Inside the Steampunk HQ, Oamaru
The journey to Oamaru takes about 3.5 hours including stops so we arrive before lunch and do a quick trip to the Tourist Info and visit the Victorian Gothic Steampunk HQ which is quite fun. Afterwards we plan to visit the amazing local limestone areas which have been used for various film sets.

Derelict film set for Kingdom Come set into the hillside behind Elephant Rocks
The first is a rather lovely valley setting used in the Narnia films, which is also a whale bone fossil site. Whale bones clearly on view but it’s very slippery underfoot and a young bull hiding in the corner of the field speeds our departure. A little bit further on we find the well-fenced off film set for the abandoned Kingdom Come movie, and in another 100m the amazing Elephant Rocks.

This is the place I really want to see after finding images on the net but seeing it for real was something else. It’s impressive, in the same way that Stonehenge is, but of course these stones are natural not man-made and cover a much larger area. They are huge chunks of Otekaike limestone that have been wind and water eroded over millions of years to produce weird and wonderful shapes. Some are a little elephant-like, maybe because of the grey colour on the exposed rock but we also spot a tortoise, a duck, a frog, and a dinosaur or two.
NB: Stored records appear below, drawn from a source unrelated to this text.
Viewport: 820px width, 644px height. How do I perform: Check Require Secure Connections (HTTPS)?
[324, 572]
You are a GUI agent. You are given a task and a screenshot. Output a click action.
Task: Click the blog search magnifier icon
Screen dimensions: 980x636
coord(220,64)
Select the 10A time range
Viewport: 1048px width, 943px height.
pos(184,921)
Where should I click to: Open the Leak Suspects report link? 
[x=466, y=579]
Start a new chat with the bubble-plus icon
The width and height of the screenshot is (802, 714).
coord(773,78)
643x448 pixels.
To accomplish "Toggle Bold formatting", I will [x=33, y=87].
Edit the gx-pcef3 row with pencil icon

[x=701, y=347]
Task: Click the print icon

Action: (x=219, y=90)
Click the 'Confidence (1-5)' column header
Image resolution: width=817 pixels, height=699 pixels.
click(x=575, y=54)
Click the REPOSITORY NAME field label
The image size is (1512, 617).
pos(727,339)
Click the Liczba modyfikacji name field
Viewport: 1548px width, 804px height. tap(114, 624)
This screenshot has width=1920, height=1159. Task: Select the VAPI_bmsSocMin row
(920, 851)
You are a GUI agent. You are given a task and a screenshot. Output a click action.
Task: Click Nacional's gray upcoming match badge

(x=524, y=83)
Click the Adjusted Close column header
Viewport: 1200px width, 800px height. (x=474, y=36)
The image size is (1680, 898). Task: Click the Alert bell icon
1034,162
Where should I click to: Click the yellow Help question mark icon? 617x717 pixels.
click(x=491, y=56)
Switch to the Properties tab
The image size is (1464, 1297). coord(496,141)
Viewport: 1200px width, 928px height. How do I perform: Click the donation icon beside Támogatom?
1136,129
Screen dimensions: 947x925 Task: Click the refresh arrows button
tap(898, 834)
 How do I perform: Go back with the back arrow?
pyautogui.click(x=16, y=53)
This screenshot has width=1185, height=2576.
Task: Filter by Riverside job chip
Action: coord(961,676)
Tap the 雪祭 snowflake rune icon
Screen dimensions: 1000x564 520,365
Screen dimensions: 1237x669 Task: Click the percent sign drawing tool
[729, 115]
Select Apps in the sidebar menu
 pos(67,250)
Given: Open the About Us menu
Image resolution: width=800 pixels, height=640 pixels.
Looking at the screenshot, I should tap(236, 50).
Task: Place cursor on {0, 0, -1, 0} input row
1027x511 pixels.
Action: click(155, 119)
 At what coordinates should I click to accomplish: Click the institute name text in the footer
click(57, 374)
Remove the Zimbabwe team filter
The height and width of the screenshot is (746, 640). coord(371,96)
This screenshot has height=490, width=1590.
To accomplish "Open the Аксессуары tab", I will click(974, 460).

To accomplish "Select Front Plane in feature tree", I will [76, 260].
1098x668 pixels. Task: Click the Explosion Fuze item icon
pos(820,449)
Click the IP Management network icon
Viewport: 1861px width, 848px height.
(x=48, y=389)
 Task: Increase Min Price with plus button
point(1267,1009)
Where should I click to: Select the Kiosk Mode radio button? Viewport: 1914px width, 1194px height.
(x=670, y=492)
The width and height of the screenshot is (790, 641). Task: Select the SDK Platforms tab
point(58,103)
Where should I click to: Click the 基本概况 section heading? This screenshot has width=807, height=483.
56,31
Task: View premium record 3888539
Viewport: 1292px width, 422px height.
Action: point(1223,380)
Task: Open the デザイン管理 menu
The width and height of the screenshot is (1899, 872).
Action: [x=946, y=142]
Initially we’re here on our own and wander around for ages till others join us. Imagine having Stonehenge all to yourself on a beautiful sunny late afternoon. Just amazing!

Eventually we tear ourselves away, drive back to Oamaru, and check into our b&b, Oamaru Creek,  a lovely old wooden 2-story building, furnished and decorated to match. We get a cheery welcome from the owners who recommend we try and catch the endangered yellow eyed penguin colony just around the headland from the harbour, so we rush off just as the sun’s setting.

The colony is small and there are a few people gathered up high on the cliff penguin spotting and sure enough we see 4 or 5 of this quite rare species jumping out of the sea and drying themselves off before settling down for the night at the back of the beach. Just as well we have binoculars though, the beach is a long way down.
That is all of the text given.